### STUDY MATERIAL
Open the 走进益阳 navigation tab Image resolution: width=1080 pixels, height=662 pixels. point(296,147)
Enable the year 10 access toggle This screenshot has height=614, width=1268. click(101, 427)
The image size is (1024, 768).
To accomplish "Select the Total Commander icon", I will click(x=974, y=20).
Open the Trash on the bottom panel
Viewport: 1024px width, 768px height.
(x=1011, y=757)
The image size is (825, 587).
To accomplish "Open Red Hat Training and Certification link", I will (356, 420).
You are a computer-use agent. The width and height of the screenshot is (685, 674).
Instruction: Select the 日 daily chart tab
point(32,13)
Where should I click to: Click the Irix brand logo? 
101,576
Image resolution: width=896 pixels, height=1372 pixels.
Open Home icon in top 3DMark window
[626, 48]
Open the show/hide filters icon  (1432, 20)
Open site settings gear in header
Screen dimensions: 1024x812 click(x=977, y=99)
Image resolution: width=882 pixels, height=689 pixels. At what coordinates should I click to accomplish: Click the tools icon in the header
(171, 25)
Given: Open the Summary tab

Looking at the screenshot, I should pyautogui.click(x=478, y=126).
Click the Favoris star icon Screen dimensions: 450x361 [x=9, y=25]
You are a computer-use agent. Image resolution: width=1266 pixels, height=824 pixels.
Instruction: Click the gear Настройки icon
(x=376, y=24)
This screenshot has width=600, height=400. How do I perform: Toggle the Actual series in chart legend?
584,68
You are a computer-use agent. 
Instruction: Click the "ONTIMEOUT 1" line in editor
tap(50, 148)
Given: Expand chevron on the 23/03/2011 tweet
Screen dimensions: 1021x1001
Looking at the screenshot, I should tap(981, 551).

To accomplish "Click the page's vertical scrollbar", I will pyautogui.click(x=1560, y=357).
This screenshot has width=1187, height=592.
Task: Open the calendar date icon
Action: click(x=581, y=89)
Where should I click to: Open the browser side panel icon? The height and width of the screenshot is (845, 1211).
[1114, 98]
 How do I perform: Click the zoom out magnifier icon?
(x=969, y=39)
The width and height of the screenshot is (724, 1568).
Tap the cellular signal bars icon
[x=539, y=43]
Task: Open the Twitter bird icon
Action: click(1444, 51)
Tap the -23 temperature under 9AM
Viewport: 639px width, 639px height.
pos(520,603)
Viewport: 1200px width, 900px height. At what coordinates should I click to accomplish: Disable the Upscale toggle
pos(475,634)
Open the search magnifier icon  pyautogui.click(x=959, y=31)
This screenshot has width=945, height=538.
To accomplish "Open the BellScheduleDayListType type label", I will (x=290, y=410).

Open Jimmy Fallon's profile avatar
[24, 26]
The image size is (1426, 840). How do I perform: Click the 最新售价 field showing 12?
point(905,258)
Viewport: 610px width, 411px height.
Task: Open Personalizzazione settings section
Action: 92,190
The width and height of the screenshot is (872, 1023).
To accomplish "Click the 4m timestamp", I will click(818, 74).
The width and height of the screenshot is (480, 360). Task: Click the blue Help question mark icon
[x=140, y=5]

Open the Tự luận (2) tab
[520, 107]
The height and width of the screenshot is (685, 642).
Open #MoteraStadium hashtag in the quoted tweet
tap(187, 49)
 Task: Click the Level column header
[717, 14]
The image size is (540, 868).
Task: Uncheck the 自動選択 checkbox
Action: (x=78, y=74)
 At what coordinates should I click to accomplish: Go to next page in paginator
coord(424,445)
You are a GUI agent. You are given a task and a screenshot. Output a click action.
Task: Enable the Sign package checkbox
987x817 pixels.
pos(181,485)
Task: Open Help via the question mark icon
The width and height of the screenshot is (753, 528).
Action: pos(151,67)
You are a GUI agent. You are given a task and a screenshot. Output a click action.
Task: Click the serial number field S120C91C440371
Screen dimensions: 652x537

### ASSIGNMENT
Return all of the material exactly as written, from the first line through the last.

### RESPONSE BOX
Open the 走进益阳 navigation tab Image resolution: width=1080 pixels, height=662 pixels. point(296,147)
Enable the year 10 access toggle This screenshot has height=614, width=1268. click(101, 427)
The image size is (1024, 768).
To accomplish "Select the Total Commander icon", I will click(x=974, y=20).
Open the Trash on the bottom panel
Viewport: 1024px width, 768px height.
(x=1011, y=757)
The image size is (825, 587).
To accomplish "Open Red Hat Training and Certification link", I will (356, 420).
You are a computer-use agent. The width and height of the screenshot is (685, 674).
Instruction: Select the 日 daily chart tab
point(32,13)
Where should I click to: Click the Irix brand logo? 
101,576
Image resolution: width=896 pixels, height=1372 pixels.
Open Home icon in top 3DMark window
[626, 48]
Open the show/hide filters icon  (1432, 20)
Open site settings gear in header
Screen dimensions: 1024x812 click(x=977, y=99)
Image resolution: width=882 pixels, height=689 pixels. At what coordinates should I click to accomplish: Click the tools icon in the header
(171, 25)
Given: Open the Summary tab

Looking at the screenshot, I should pyautogui.click(x=478, y=126).
Click the Favoris star icon Screen dimensions: 450x361 [x=9, y=25]
You are a computer-use agent. Image resolution: width=1266 pixels, height=824 pixels.
Instruction: Click the gear Настройки icon
(x=376, y=24)
This screenshot has width=600, height=400. How do I perform: Toggle the Actual series in chart legend?
584,68
You are a computer-use agent. 
Instruction: Click the "ONTIMEOUT 1" line in editor
tap(50, 148)
Given: Expand chevron on the 23/03/2011 tweet
Screen dimensions: 1021x1001
Looking at the screenshot, I should tap(981, 551).

To accomplish "Click the page's vertical scrollbar", I will pyautogui.click(x=1560, y=357).
This screenshot has width=1187, height=592.
Task: Open the calendar date icon
Action: click(x=581, y=89)
Where should I click to: Open the browser side panel icon? The height and width of the screenshot is (845, 1211).
[1114, 98]
 How do I perform: Click the zoom out magnifier icon?
(x=969, y=39)
The width and height of the screenshot is (724, 1568).
Tap the cellular signal bars icon
[x=539, y=43]
Task: Open the Twitter bird icon
Action: click(1444, 51)
Tap the -23 temperature under 9AM
Viewport: 639px width, 639px height.
pos(520,603)
Viewport: 1200px width, 900px height. At what coordinates should I click to accomplish: Disable the Upscale toggle
pos(475,634)
Open the search magnifier icon  pyautogui.click(x=959, y=31)
This screenshot has width=945, height=538.
To accomplish "Open the BellScheduleDayListType type label", I will (x=290, y=410).

Open Jimmy Fallon's profile avatar
[24, 26]
The image size is (1426, 840). How do I perform: Click the 最新售价 field showing 12?
point(905,258)
Viewport: 610px width, 411px height.
Task: Open Personalizzazione settings section
Action: 92,190
The width and height of the screenshot is (872, 1023).
To accomplish "Click the 4m timestamp", I will click(818, 74).
The width and height of the screenshot is (480, 360). Task: Click the blue Help question mark icon
[x=140, y=5]

Open the Tự luận (2) tab
[520, 107]
The height and width of the screenshot is (685, 642).
Open #MoteraStadium hashtag in the quoted tweet
tap(187, 49)
 Task: Click the Level column header
[717, 14]
The image size is (540, 868).
Task: Uncheck the 自動選択 checkbox
Action: (x=78, y=74)
 At what coordinates should I click to accomplish: Go to next page in paginator
coord(424,445)
You are a GUI agent. You are given a task and a screenshot. Output a click action.
Task: Enable the Sign package checkbox
987x817 pixels.
pos(181,485)
Task: Open Help via the question mark icon
The width and height of the screenshot is (753, 528).
Action: pos(151,67)
You are a GUI agent. You are given a task and a screenshot. Output a click action.
Task: Click the serial number field S120C91C440371
Screen dimensions: 652x537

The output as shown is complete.